Reinforcement Learning and the Power Rule of Practice: Some Analytical Results
|Speaker:||Antonella Ianni, University of Southampton|
|Date:||Wednesday 1 November 2000|
|Location:||Room 106 Streatam Court|
Erev and Roth (AER 1998) among others provide a comprehensive analysis of experimental evidence on learning in games, based on a stochastic model of learning that accounts for two main elements: the Law of Effect (positive reinforcement of actions that perform well) and the Power Law of Practice (learning curves tend to be steeper initially). This paper complements the above literature by providing an analitical study of the properties of such learning models. Specifically, path-dependent processes of individual learning, as well as societal evolution, are modelled by means of non-linear Polya urn processes. The paper shows that:
a) up to a error term, the stochastic process is driven by a system of discrete time difference equation of the replicator type.

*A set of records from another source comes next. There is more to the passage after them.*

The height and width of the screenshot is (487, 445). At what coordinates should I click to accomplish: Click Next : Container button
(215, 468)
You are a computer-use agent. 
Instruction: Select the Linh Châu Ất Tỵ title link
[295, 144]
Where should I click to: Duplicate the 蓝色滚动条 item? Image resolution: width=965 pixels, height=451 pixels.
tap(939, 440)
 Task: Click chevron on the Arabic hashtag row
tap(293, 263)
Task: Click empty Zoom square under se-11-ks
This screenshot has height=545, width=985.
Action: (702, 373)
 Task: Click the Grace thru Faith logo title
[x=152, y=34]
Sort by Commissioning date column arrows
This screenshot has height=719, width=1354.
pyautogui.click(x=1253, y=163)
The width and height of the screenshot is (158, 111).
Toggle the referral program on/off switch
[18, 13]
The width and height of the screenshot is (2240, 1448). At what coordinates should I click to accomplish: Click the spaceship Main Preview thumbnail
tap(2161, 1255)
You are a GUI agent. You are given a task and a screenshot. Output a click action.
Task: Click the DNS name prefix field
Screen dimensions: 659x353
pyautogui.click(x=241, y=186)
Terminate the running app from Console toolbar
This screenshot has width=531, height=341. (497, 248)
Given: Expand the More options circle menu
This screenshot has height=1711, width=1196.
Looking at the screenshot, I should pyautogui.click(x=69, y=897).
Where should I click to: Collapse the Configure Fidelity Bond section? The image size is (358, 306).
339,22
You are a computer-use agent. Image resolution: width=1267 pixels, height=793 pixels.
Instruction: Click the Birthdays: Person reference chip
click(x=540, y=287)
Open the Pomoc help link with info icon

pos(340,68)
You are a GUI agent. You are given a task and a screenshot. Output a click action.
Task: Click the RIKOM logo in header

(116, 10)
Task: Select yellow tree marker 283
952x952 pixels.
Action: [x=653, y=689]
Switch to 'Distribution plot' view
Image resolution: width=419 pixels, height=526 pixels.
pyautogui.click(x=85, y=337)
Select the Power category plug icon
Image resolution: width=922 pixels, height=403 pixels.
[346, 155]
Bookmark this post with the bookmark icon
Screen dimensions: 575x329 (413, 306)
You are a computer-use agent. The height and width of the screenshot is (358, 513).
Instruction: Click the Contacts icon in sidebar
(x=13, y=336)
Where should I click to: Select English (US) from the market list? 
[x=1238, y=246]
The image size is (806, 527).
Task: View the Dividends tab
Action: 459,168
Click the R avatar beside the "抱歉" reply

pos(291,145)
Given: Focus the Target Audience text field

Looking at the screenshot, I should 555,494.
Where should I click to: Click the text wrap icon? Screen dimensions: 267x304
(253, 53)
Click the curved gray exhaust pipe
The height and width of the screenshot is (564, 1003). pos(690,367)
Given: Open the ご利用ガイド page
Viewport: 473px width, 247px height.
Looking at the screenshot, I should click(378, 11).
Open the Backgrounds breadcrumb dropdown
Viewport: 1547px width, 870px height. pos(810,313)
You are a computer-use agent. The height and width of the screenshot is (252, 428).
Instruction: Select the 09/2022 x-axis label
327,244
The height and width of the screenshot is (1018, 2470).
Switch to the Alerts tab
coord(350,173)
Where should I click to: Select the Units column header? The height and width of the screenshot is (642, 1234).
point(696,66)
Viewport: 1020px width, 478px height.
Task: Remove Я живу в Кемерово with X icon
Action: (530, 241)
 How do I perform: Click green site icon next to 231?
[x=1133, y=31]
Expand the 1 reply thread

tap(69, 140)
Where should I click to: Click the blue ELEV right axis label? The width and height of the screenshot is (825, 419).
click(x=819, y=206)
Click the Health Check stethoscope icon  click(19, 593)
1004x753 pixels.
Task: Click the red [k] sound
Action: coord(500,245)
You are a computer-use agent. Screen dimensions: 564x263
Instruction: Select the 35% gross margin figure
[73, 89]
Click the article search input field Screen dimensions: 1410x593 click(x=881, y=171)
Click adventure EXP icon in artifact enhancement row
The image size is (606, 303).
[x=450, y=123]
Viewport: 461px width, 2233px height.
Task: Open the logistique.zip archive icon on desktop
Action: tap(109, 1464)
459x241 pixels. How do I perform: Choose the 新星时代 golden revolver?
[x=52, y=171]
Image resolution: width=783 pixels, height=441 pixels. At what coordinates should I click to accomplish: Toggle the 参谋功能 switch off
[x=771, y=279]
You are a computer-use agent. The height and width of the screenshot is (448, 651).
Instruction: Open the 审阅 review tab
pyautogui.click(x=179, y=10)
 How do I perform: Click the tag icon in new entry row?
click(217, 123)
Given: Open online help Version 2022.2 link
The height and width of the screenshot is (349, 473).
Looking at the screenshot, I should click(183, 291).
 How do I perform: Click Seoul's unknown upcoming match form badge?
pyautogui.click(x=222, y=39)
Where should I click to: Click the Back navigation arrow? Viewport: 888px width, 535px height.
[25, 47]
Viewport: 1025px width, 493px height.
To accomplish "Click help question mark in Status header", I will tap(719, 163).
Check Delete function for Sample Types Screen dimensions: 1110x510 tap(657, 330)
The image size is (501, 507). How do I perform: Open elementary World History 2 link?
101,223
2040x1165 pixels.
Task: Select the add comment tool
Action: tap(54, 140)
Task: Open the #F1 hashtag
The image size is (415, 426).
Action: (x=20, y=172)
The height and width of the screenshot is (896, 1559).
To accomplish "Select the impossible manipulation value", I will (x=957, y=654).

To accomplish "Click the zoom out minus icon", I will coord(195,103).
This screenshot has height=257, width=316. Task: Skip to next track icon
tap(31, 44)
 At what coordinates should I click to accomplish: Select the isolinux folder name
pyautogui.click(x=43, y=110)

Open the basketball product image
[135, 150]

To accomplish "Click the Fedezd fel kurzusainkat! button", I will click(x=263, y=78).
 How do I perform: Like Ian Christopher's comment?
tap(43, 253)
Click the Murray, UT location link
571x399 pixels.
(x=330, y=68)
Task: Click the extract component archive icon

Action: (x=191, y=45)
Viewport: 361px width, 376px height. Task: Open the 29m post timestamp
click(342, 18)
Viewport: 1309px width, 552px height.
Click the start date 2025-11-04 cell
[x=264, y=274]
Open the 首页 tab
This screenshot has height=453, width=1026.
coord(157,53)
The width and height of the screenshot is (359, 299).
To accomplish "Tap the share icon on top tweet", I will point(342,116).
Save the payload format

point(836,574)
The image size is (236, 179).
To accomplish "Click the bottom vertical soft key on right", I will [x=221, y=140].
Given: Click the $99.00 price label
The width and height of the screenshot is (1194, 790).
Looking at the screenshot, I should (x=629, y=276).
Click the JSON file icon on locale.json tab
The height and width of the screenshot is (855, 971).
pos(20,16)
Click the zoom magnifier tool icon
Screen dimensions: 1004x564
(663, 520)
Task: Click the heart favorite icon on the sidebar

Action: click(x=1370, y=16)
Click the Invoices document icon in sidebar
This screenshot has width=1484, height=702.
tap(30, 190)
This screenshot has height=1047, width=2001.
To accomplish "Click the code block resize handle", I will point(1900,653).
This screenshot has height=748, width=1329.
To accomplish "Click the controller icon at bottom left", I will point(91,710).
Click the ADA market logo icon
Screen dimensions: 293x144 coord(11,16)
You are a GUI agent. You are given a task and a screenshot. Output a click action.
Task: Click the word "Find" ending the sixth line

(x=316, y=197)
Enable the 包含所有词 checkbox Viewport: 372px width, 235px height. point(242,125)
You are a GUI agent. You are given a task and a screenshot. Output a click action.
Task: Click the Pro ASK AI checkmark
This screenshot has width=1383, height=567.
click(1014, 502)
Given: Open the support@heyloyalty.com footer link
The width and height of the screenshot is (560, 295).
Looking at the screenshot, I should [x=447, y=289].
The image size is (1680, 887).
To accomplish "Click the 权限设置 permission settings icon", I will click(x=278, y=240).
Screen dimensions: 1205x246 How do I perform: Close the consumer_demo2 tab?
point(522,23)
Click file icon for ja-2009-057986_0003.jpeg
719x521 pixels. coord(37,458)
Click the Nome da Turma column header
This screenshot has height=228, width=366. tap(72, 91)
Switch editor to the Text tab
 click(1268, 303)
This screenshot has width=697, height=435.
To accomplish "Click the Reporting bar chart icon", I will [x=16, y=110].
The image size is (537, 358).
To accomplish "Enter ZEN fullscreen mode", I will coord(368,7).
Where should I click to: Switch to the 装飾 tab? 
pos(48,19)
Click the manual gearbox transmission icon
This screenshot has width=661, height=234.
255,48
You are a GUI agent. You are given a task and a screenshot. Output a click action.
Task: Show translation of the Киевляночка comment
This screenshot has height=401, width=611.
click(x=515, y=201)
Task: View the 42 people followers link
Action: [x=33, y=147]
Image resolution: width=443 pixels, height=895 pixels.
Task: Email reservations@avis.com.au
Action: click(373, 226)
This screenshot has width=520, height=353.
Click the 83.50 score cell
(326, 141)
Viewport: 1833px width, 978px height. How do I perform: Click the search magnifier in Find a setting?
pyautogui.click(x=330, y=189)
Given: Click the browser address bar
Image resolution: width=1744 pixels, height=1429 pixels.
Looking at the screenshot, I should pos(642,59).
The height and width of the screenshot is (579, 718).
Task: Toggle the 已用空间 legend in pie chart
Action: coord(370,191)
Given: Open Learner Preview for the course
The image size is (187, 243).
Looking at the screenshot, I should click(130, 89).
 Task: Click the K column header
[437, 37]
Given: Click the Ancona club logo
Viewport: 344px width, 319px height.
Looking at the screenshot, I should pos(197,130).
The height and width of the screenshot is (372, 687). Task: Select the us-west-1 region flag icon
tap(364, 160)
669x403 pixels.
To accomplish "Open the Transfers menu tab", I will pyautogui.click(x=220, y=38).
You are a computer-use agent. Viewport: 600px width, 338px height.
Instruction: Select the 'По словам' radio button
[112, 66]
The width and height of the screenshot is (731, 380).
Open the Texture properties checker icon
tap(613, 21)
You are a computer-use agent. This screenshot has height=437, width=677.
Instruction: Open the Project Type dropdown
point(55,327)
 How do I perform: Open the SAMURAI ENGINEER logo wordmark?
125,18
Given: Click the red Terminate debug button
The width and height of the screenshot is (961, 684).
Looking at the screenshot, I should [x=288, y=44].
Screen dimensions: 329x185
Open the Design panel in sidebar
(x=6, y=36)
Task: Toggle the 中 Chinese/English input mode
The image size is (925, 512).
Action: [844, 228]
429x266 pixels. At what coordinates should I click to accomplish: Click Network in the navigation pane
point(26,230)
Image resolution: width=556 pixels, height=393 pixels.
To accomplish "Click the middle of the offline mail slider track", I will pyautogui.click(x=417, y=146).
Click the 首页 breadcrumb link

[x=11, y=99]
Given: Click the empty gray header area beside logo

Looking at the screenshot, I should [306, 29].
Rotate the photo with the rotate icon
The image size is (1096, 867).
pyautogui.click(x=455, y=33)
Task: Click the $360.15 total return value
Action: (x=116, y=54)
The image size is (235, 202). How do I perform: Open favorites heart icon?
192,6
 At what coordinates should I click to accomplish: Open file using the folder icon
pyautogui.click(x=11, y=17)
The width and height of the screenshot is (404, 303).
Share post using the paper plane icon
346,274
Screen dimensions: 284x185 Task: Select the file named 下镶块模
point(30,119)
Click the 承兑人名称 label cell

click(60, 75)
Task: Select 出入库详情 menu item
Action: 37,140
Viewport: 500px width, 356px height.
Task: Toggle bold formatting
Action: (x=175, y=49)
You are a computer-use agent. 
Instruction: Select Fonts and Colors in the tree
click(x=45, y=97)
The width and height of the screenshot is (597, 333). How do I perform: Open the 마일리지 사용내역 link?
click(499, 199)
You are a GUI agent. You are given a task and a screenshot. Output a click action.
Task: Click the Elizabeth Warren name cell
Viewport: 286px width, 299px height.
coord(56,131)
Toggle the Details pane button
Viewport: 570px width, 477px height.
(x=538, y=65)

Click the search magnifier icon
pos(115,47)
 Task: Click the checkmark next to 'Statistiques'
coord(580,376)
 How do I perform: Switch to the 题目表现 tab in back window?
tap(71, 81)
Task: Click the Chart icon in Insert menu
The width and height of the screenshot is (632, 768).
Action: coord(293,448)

This carries an analogy with Borgers and Sarin (JET 1997), where reinforcement learning accounts only for the Law of Effect.
b) the system converges almost surely to the set of fixed points of the associated deterministic system and also locally follows its trajectories. This is mainly due to the fact that by explicitely modeling the Power of Practice effect in the process we are able to track the magnitude of the jumps of the stochastic process.